In our study the differences between QTc dispersion and QTc maximum values during renal colic attack and pain-free periods are found to be statistically significant. However, there were no statistically significant differences in T-wave peak-to-end interval (Tp-e interval) and Tp-e/QT ratios, which are other markers of ventricular arrhythmia and repolarization heterogeneity.

QTc interval was significantly higher for females compared to males during renal colic attack and pain-free periods. In patients with renal colic, it is possible to say that women are more at risk for malignant arrhythmias than men. Studies showing an increased risk of coroner’s artery disease in women with urinary stone disease also support our data (14-16).

To the best of our knowledge there is no study on ECG in renal colic attacks in the literature.

For this reason, we compared our study results with several studies that similarly examine ECG parameters in other diseases with pain attacks similar to the renal colic attacks.

In the study conducted by Duru et al. (17), ECG was evaluated in migraine patients, another disease characterized by recurrent pain attacks, and it was found that the QTc max, QTc interval and QTc dispersion were significantly longer during the attack compared to the pain-free period.

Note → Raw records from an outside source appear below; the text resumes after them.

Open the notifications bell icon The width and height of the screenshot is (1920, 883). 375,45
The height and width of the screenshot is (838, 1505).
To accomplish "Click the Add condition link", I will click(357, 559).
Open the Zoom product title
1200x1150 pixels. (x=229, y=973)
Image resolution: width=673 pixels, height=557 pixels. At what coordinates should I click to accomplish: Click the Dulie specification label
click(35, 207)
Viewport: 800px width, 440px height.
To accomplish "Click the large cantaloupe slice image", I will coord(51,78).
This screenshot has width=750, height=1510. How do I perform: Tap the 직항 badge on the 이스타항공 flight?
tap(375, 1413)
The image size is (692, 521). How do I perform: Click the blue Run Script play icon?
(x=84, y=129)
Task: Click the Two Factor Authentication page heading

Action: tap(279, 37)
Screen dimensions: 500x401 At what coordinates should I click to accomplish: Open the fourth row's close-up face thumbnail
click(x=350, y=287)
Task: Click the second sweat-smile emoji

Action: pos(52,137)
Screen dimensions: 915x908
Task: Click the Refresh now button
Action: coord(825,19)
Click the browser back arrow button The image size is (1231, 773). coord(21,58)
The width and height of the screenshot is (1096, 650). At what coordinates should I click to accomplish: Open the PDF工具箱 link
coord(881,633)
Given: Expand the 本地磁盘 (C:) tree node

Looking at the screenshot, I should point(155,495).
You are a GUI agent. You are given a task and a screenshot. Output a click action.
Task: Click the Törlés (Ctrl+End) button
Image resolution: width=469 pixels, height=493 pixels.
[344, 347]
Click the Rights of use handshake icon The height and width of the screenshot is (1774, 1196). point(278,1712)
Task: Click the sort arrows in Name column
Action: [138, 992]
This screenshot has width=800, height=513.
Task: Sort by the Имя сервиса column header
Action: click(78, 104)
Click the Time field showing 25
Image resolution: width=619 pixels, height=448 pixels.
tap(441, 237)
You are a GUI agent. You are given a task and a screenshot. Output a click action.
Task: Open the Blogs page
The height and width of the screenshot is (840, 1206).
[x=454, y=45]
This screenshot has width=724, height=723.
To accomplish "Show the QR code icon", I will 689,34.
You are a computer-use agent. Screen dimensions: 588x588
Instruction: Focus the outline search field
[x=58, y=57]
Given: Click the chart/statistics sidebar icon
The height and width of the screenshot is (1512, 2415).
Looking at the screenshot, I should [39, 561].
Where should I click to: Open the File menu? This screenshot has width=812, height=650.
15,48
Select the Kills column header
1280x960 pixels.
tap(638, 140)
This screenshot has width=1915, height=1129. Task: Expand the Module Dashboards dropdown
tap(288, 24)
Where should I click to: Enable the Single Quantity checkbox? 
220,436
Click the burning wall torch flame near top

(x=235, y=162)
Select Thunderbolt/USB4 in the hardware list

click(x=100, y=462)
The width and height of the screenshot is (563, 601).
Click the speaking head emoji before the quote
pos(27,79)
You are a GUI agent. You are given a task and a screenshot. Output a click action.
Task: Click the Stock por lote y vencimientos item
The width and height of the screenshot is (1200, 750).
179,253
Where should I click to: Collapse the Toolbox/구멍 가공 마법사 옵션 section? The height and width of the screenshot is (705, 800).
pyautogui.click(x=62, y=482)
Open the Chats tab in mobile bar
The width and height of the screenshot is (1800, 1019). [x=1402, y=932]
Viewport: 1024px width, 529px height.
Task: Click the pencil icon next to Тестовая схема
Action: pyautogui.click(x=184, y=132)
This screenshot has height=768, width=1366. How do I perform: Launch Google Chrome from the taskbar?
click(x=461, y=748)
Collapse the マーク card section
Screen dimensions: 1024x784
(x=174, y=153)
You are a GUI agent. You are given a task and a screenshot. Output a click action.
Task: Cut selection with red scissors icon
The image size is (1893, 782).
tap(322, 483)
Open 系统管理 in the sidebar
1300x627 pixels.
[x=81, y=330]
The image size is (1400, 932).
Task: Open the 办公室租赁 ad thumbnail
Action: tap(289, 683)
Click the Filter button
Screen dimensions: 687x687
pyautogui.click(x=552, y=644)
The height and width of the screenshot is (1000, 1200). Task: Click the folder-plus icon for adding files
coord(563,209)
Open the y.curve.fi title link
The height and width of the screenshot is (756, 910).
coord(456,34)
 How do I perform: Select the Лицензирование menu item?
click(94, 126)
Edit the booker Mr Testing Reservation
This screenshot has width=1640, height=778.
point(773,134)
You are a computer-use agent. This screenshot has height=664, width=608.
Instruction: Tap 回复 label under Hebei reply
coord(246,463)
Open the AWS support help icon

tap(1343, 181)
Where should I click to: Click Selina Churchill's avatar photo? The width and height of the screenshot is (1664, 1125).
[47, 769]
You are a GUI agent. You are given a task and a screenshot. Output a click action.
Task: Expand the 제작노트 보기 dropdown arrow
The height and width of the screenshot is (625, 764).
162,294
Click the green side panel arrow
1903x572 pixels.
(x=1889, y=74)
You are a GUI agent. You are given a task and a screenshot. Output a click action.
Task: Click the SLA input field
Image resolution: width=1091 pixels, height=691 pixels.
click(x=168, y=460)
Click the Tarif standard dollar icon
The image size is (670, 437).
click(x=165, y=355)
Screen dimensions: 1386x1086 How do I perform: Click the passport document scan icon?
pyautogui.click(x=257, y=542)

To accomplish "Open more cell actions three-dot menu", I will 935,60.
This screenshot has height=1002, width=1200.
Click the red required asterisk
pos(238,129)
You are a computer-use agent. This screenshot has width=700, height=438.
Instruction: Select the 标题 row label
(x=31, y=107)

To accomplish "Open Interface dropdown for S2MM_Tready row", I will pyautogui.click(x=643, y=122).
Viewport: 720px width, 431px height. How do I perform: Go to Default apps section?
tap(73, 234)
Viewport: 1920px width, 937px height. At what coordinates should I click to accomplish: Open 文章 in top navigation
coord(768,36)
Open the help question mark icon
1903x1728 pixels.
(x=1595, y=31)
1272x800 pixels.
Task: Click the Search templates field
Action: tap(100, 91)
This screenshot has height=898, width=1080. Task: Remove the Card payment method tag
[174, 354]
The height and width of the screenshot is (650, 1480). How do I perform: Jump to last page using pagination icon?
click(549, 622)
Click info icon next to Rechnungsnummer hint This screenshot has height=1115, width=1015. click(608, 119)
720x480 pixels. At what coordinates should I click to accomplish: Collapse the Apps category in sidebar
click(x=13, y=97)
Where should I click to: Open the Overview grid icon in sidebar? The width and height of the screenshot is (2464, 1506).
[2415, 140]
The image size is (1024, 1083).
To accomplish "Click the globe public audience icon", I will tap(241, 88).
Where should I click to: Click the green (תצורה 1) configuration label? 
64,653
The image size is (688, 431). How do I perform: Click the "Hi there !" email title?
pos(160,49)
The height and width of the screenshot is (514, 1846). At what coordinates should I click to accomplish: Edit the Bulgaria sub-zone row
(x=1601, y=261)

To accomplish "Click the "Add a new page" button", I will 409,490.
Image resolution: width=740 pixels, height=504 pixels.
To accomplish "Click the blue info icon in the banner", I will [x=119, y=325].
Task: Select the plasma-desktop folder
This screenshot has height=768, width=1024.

In another study comparing the QT-QTc maximum and QT-QTc dispersion of the control group and migraine patients, it was found that the dispersion was significantly higher and the QT-QTc minimum dispersion was significantly lower (18).

In the QT dispersion study on fibromyalgia, which is a non-inflammatory disease characterized by widespread pain foci in the body and progresses with pain attacks; it was determined that the QTc dispersion was shorter (19).

Yazıcı et al. (20) found no significant difference between fibromyalgia and control groups in terms of QT dispersion and conventional echocardiographic parameters.

Study Limitations

Although the QTc dispersion is significantly higher in the ECGs since the patients are not followed for a long time, it has not been determined whether ventricular arrhythmia, which is a clinical reflection, occurred.


Conclusion

We conclude that renal colic pain is associated with increased QTc maximum and QTc dispersion.

This finding suggests that patients with renal colic pain may be under risk for ventricular arrhythmias. QTc interval was significantly higher for females compared to males during renal colic attack and pain-free periods. It is possible to say that women are more at risk for malignant arrhythmias than men.

Acknowledgments

We thank Prof. Dr. Ahmet Avcı, Prof. Dr. Behçet Al and Tuğba Akkaya Hocagil for their invaluable comments and suggestions.

Ethics

Ethics Committee Approval: The research was submitted to the Research Ethics Committee at the Zonguldak Bülent Ecevit University, and approved under certificate number 2015-135-16/12.

Informed Consent: Informed consent was received from all patients in the study.

Peer-review: Externally peer-reviewed.

Authorship Contributions

Medical and Surgical Practices: A.C.H., H.H., Concept: A.C.H., H.H., Design: A.C.H., H.H., Data Collection and/or Processing: A.C.H., H.H., Analysis and/or Interpretation: A.C.H., H.H., Literature Search: A.C.H., H.H., Writing: A.C.H., H.H.

Conflict of Interest: No conflict of interest was declared by the authors.

Financial Disclosure: The authors declared that this study received no financial support.